Revision history [back]

Window size limit in GPU accelerated LK pyramid

I am performing image stabilization on a real-time feed in order to run some vision algorithms on the stabilized images (emphasis on "real-time"). Currently this process, which uses the CPU-implemented version of the LK pyramids, is too slow, even when building the pyramid beforehand (the reference image and "previous" features are only ever calculated once). I thought I might attempt to speed things up by incorporating the GPU since OpenCV has implemented the same LK approach for CUDA-capable devices, the cv::gpu::PyrLKOpticalFlow class. I'm using the ::sparse call with a set of previous features.
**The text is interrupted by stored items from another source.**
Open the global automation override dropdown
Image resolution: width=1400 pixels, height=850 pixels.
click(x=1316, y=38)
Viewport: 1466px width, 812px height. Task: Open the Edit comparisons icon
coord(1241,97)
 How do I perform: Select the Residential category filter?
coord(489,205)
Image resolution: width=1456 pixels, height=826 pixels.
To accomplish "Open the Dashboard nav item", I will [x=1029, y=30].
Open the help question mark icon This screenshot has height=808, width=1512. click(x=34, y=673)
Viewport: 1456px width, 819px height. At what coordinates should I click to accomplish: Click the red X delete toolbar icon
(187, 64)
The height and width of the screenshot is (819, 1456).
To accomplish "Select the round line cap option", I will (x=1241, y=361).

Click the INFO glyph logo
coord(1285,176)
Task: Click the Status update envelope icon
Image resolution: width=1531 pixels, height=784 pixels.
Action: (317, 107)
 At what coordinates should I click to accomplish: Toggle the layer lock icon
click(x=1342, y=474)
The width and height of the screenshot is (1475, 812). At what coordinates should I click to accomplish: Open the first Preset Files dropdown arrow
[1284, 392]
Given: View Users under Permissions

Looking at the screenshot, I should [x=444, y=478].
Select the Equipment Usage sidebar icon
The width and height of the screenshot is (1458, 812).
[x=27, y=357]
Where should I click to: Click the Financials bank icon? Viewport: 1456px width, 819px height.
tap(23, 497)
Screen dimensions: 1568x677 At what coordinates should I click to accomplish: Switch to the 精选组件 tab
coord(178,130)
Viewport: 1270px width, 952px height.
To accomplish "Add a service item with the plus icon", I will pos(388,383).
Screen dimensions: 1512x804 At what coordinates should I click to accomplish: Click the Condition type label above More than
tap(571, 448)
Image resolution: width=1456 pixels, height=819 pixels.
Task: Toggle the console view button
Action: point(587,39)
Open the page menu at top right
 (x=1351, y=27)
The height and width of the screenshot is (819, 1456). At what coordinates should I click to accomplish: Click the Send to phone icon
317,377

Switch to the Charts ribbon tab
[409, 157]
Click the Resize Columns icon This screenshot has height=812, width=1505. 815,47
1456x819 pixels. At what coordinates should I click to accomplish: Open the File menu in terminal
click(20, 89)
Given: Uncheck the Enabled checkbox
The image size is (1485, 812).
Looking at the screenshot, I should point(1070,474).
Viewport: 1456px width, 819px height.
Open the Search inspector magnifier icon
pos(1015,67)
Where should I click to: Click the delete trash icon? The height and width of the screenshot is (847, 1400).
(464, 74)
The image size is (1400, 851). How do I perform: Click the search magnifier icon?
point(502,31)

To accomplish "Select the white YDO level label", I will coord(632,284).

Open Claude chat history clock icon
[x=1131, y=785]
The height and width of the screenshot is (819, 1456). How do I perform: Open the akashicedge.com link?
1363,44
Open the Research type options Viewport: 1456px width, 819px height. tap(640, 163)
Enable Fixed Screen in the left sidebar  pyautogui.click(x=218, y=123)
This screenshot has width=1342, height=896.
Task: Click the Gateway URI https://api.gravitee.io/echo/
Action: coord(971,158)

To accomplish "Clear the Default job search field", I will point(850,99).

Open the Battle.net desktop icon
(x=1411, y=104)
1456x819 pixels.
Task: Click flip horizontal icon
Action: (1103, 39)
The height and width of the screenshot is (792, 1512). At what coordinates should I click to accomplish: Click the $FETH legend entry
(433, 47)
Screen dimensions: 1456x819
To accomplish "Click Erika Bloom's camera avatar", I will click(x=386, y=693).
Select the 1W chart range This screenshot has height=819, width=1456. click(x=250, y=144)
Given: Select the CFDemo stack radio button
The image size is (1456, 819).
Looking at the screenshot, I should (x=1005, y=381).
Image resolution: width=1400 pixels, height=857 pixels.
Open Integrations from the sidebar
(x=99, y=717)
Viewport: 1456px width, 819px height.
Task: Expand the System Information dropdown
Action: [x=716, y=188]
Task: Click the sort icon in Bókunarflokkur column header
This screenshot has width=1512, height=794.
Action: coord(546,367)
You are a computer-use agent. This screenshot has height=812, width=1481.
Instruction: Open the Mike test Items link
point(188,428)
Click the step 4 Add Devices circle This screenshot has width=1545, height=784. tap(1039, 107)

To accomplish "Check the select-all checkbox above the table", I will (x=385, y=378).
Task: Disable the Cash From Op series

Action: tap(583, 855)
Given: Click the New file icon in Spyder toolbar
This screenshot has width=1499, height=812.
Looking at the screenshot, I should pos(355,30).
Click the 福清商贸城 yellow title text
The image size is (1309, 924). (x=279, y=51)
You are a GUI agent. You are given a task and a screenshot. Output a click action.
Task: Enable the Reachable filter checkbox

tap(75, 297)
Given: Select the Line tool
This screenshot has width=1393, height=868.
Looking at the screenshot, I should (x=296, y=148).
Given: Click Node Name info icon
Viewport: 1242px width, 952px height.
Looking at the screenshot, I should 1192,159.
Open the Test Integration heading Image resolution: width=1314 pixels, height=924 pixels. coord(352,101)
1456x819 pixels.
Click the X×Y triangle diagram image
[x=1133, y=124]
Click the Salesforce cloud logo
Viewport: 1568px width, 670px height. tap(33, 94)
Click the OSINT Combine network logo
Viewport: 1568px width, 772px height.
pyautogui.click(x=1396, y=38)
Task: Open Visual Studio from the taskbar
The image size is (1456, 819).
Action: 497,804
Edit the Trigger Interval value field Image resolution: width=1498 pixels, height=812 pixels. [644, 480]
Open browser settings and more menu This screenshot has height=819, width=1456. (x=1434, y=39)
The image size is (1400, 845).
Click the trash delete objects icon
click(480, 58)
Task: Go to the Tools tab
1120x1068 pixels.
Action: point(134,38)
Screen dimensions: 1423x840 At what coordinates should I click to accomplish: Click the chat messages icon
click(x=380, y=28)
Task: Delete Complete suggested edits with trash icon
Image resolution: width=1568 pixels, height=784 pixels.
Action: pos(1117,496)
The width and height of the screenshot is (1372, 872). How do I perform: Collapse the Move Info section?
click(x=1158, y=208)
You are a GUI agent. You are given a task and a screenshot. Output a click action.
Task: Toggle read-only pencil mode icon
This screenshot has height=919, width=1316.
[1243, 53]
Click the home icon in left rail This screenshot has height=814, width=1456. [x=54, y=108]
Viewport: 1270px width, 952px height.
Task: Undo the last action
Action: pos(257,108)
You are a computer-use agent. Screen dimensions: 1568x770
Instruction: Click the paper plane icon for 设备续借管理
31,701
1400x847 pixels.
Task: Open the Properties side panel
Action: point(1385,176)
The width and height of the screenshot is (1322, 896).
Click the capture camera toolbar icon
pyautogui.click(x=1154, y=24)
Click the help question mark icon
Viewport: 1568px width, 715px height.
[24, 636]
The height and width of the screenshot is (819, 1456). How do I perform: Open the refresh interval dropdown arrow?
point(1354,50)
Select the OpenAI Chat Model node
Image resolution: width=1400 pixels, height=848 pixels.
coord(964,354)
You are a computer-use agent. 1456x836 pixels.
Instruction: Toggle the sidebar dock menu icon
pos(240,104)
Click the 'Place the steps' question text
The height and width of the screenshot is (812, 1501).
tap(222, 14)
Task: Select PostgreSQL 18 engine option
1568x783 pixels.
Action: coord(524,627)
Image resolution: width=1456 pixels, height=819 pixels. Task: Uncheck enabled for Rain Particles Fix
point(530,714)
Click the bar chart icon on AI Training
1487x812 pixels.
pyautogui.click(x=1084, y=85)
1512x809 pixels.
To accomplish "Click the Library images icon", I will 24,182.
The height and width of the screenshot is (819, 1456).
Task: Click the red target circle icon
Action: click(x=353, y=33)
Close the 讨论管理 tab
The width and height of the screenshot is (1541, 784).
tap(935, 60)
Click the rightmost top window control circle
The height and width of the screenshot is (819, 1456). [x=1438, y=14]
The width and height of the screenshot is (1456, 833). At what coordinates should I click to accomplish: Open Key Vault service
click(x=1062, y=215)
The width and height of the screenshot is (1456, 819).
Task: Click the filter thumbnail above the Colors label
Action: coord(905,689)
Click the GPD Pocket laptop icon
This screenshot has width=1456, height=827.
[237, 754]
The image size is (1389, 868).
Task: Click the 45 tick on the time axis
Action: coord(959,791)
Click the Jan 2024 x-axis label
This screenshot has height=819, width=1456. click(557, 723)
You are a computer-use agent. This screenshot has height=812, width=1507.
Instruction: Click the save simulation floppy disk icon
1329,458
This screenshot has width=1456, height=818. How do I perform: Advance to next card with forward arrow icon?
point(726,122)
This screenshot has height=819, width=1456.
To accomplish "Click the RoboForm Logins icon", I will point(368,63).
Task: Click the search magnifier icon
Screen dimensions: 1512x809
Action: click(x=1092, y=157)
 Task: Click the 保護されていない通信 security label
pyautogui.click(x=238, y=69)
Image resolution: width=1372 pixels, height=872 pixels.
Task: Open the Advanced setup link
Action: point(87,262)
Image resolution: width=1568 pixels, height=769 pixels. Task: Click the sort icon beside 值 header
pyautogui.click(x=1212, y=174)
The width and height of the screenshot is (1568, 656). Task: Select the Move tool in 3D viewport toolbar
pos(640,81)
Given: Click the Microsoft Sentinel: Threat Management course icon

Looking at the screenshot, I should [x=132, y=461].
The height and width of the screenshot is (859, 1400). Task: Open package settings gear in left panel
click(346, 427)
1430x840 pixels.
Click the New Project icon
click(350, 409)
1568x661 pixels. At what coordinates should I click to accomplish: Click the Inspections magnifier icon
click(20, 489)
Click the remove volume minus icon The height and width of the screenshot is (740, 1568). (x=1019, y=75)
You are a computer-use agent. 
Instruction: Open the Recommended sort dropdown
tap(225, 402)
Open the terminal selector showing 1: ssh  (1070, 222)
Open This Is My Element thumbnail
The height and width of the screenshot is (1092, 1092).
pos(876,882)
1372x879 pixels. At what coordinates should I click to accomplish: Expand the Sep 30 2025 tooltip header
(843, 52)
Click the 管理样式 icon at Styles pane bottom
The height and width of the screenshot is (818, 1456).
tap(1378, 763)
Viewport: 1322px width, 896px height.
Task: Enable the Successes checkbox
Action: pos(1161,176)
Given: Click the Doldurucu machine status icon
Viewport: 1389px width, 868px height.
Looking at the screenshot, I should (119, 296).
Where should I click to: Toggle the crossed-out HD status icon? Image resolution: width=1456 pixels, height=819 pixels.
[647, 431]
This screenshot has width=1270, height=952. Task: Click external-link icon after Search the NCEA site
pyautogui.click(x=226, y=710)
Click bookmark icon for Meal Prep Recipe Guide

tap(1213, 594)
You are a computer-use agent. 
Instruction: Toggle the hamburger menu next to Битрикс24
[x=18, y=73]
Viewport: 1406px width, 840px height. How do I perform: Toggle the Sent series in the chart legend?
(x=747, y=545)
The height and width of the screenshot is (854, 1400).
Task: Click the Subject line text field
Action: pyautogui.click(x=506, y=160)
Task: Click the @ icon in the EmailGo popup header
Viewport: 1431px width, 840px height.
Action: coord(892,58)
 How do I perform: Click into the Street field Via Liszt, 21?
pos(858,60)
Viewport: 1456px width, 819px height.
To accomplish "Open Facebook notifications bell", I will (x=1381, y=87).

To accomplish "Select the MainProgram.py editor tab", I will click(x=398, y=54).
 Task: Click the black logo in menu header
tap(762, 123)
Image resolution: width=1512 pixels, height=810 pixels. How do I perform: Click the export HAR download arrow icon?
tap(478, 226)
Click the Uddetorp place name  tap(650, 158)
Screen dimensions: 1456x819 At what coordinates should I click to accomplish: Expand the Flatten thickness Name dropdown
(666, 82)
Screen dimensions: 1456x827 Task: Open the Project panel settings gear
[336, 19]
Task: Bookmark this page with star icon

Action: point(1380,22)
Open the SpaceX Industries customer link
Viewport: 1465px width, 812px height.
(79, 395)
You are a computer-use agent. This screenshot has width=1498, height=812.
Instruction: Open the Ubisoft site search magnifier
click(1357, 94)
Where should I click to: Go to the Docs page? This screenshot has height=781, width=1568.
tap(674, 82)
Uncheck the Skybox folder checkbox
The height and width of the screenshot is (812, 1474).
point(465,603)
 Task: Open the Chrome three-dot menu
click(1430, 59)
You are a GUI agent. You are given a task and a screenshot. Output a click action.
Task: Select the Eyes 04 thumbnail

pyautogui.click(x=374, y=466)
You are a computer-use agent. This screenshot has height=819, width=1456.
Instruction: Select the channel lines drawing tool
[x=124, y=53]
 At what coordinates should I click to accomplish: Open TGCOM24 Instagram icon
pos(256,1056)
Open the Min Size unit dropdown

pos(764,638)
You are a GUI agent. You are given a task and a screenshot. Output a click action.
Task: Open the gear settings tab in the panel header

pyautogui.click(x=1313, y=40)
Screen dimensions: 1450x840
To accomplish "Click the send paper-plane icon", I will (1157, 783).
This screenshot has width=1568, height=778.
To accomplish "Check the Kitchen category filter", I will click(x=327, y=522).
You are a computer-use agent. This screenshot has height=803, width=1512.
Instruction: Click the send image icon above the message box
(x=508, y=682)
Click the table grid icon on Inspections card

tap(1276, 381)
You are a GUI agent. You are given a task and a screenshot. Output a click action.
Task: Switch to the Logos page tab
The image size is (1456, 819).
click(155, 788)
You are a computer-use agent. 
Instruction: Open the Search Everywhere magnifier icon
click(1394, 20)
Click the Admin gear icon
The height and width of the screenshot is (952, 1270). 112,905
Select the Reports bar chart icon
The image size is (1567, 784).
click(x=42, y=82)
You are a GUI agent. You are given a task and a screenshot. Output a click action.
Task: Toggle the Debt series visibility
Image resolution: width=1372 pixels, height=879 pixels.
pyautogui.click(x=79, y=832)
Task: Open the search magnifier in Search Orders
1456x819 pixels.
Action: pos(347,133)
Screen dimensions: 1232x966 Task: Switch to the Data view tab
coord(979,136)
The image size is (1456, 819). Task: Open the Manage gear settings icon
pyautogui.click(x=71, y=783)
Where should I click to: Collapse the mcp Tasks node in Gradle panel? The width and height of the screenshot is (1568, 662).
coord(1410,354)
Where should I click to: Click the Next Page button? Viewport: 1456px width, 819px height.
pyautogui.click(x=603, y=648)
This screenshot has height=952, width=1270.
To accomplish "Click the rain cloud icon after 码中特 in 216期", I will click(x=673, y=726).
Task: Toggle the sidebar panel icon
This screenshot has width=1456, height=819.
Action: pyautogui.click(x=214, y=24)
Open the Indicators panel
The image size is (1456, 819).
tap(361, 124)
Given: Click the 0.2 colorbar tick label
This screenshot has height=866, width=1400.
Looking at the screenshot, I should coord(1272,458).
My main issue is that there seems to be a limit on the window size, and mine is too large. The limit occurs in the pyrlk.cpp file as an assertion:

CV_Assert(patch.x > 0 && patch.x < 6 && patch.y > 0 && patch.y < 6);

Where the patch dimensions are determined right above:

void calcPatchSize(cv::Size winSize, dim3& block, dim3& patch)
{
    if (winSize.width > 32 && winSize.width > 2 * winSize.height)
    {
        block.x = deviceSupports(FEATURE_SET_COMPUTE_12) ? 32 : 16;
        block.y = 8;
    }
    else
    {
        block.x = 16;
        block.y = deviceSupports(FEATURE_SET_COMPUTE_12) ? 16 : 8;
    }

    patch.x = (winSize.width  + block.x - 1) / block.x;
    patch.y = (winSize.height + block.y - 1) / block.y;

    block.z = patch.z = 1;
}

My problem is I need a window size of about 100x100 pixels, which is A. why I want to employ GPU acceleration and B. why that seems to not work in OpenCV. :)

I'm not familiar with actually implementing GPU acceleration so I am wondering if someone can explain why this limitation exists in OpenCV, if it's a real limitation imposed by the hardware or by the OpenCV implementation, and if there are ways to work around it. It seems odd that this would be a hardware limitation, since these are the situations when you'd want to use a GPU. I can get reasonable speed with smaller search windows but the stabilization is not good enough for the application.

I need such a large search window size because I'm calculating the motion to the first (reference) frame. The motion is cyclical plus some small random drift so this method works well, but requires a bit more space to search at the peaks of the cycle when the matching features might be around 30-40 pixels away (at original resolution).

This is using OpenCV version 2.4.10 on Linux, built from source for CUDA support.